[Rows of pointing data]
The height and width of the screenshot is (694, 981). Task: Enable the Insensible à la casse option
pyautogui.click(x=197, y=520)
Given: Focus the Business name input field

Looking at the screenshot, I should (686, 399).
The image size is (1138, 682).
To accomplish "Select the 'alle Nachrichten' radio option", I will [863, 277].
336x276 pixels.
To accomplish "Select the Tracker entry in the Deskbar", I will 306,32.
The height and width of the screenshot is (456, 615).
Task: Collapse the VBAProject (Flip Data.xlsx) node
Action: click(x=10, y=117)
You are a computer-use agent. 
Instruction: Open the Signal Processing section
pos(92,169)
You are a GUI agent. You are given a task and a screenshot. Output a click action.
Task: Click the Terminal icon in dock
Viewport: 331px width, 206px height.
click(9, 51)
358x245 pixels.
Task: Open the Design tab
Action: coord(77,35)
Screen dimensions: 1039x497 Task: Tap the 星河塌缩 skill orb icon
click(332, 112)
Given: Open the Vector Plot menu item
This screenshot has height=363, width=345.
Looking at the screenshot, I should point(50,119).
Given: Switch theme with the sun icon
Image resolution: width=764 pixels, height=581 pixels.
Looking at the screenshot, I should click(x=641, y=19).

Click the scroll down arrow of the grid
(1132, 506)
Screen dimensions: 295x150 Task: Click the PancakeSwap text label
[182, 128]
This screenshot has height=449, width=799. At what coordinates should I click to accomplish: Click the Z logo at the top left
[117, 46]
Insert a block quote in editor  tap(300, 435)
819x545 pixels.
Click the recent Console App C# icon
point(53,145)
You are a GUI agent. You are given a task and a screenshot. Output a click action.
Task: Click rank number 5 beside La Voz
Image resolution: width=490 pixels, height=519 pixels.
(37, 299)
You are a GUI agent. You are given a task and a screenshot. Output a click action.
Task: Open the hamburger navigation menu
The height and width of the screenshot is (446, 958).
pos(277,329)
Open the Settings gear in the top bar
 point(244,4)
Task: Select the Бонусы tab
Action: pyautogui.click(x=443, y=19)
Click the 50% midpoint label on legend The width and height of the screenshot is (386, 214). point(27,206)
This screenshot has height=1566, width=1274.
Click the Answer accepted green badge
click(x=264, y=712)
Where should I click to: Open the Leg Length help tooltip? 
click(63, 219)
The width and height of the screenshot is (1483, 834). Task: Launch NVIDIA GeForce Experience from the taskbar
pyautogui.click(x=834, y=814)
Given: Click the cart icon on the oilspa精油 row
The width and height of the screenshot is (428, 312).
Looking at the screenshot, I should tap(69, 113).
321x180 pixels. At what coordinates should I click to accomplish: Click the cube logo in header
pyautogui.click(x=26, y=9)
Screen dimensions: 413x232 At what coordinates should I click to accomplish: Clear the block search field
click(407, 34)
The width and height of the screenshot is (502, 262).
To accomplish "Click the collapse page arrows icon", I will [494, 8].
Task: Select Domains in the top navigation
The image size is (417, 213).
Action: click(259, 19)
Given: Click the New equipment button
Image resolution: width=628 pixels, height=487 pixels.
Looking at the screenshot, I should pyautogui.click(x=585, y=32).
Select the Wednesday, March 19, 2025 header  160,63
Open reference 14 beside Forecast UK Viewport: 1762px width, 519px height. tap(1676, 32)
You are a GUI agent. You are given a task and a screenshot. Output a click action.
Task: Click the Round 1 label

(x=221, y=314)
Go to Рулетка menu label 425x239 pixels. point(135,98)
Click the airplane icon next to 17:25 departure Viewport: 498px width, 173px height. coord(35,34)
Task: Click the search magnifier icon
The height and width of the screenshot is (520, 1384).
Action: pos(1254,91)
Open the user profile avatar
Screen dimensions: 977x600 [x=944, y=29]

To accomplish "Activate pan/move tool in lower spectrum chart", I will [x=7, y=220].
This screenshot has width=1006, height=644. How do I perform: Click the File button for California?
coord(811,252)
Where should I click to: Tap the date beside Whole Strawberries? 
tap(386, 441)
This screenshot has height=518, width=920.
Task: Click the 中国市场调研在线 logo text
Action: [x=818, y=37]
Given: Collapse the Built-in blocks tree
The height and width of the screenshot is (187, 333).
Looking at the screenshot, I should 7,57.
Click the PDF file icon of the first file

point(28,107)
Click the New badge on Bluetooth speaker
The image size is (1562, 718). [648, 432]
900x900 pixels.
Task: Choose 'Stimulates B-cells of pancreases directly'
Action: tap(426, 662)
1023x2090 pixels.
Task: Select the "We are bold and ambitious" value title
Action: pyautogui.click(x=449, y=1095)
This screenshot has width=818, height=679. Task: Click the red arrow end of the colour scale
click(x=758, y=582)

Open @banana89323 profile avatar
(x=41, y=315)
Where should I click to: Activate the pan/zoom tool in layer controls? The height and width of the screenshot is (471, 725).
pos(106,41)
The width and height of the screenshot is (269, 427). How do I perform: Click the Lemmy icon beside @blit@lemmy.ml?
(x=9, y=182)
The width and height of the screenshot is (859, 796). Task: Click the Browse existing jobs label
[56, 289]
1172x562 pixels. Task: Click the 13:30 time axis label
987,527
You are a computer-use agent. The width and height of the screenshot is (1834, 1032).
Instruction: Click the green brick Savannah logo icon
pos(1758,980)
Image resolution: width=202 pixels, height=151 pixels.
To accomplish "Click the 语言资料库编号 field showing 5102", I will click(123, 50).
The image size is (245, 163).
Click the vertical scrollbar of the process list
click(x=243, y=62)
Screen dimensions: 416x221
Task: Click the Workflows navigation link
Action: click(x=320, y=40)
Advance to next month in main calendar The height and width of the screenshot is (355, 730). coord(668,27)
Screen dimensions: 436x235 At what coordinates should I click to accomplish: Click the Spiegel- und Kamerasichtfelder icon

WHAT THE EXERCISE ASKS
Rewrite all of the records above, replacing "Image resolution:" with "Screenshot resolution:" and leaving everything else unchanged.

FINISHED TASK
The height and width of the screenshot is (694, 981). Task: Enable the Insensible à la casse option
pyautogui.click(x=197, y=520)
Given: Focus the Business name input field

Looking at the screenshot, I should (686, 399).
The image size is (1138, 682).
To accomplish "Select the 'alle Nachrichten' radio option", I will [863, 277].
336x276 pixels.
To accomplish "Select the Tracker entry in the Deskbar", I will 306,32.
The height and width of the screenshot is (456, 615).
Task: Collapse the VBAProject (Flip Data.xlsx) node
Action: click(x=10, y=117)
You are a computer-use agent. 
Instruction: Open the Signal Processing section
pos(92,169)
You are a GUI agent. You are given a task and a screenshot. Output a click action.
Task: Click the Terminal icon in dock
Viewport: 331px width, 206px height.
click(9, 51)
358x245 pixels.
Task: Open the Design tab
Action: coord(77,35)
Screen dimensions: 1039x497 Task: Tap the 星河塌缩 skill orb icon
click(332, 112)
Given: Open the Vector Plot menu item
This screenshot has height=363, width=345.
Looking at the screenshot, I should point(50,119).
Given: Switch theme with the sun icon
Screenshot resolution: width=764 pixels, height=581 pixels.
Looking at the screenshot, I should click(x=641, y=19).

Click the scroll down arrow of the grid
(1132, 506)
Screen dimensions: 295x150 Task: Click the PancakeSwap text label
[182, 128]
This screenshot has height=449, width=799. At what coordinates should I click to accomplish: Click the Z logo at the top left
[117, 46]
Insert a block quote in editor  tap(300, 435)
819x545 pixels.
Click the recent Console App C# icon
point(53,145)
You are a GUI agent. You are given a task and a screenshot. Output a click action.
Task: Click rank number 5 beside La Voz
Screenshot resolution: width=490 pixels, height=519 pixels.
(37, 299)
You are a GUI agent. You are given a task and a screenshot. Output a click action.
Task: Open the hamburger navigation menu
The height and width of the screenshot is (446, 958).
pos(277,329)
Open the Settings gear in the top bar
 point(244,4)
Task: Select the Бонусы tab
Action: pyautogui.click(x=443, y=19)
Click the 50% midpoint label on legend The width and height of the screenshot is (386, 214). point(27,206)
This screenshot has height=1566, width=1274.
Click the Answer accepted green badge
click(x=264, y=712)
Where should I click to: Open the Leg Length help tooltip? 
click(63, 219)
The width and height of the screenshot is (1483, 834). Task: Launch NVIDIA GeForce Experience from the taskbar
pyautogui.click(x=834, y=814)
Given: Click the cart icon on the oilspa精油 row
The width and height of the screenshot is (428, 312).
Looking at the screenshot, I should tap(69, 113).
321x180 pixels. At what coordinates should I click to accomplish: Click the cube logo in header
pyautogui.click(x=26, y=9)
Screen dimensions: 413x232 At what coordinates should I click to accomplish: Clear the block search field
click(407, 34)
The width and height of the screenshot is (502, 262).
To accomplish "Click the collapse page arrows icon", I will [494, 8].
Task: Select Domains in the top navigation
The image size is (417, 213).
Action: click(259, 19)
Given: Click the New equipment button
Screenshot resolution: width=628 pixels, height=487 pixels.
Looking at the screenshot, I should pyautogui.click(x=585, y=32).
Select the Wednesday, March 19, 2025 header  160,63
Open reference 14 beside Forecast UK Viewport: 1762px width, 519px height. tap(1676, 32)
You are a GUI agent. You are given a task and a screenshot. Output a click action.
Task: Click the Round 1 label

(x=221, y=314)
Go to Рулетка menu label 425x239 pixels. point(135,98)
Click the airplane icon next to 17:25 departure Viewport: 498px width, 173px height. coord(35,34)
Task: Click the search magnifier icon
The height and width of the screenshot is (520, 1384).
Action: pos(1254,91)
Open the user profile avatar
Screen dimensions: 977x600 [x=944, y=29]

To accomplish "Activate pan/move tool in lower spectrum chart", I will [x=7, y=220].
This screenshot has width=1006, height=644. How do I perform: Click the File button for California?
coord(811,252)
Where should I click to: Tap the date beside Whole Strawberries? 
tap(386, 441)
This screenshot has height=518, width=920.
Task: Click the 中国市场调研在线 logo text
Action: [x=818, y=37]
Given: Collapse the Built-in blocks tree
The height and width of the screenshot is (187, 333).
Looking at the screenshot, I should 7,57.
Click the PDF file icon of the first file

point(28,107)
Click the New badge on Bluetooth speaker
The image size is (1562, 718). [648, 432]
900x900 pixels.
Task: Choose 'Stimulates B-cells of pancreases directly'
Action: tap(426, 662)
1023x2090 pixels.
Task: Select the "We are bold and ambitious" value title
Action: pyautogui.click(x=449, y=1095)
This screenshot has width=818, height=679. Task: Click the red arrow end of the colour scale
click(x=758, y=582)

Open @banana89323 profile avatar
(x=41, y=315)
Where should I click to: Activate the pan/zoom tool in layer controls? The height and width of the screenshot is (471, 725).
pos(106,41)
The width and height of the screenshot is (269, 427). How do I perform: Click the Lemmy icon beside @blit@lemmy.ml?
(x=9, y=182)
The width and height of the screenshot is (859, 796). Task: Click the Browse existing jobs label
[56, 289]
1172x562 pixels. Task: Click the 13:30 time axis label
987,527
You are a computer-use agent. The width and height of the screenshot is (1834, 1032).
Instruction: Click the green brick Savannah logo icon
pos(1758,980)
Screenshot resolution: width=202 pixels, height=151 pixels.
To accomplish "Click the 语言资料库编号 field showing 5102", I will click(123, 50).
The image size is (245, 163).
Click the vertical scrollbar of the process list
click(x=243, y=62)
Screen dimensions: 416x221
Task: Click the Workflows navigation link
Action: click(x=320, y=40)
Advance to next month in main calendar The height and width of the screenshot is (355, 730). coord(668,27)
Screen dimensions: 436x235 At what coordinates should I click to accomplish: Click the Spiegel- und Kamerasichtfelder icon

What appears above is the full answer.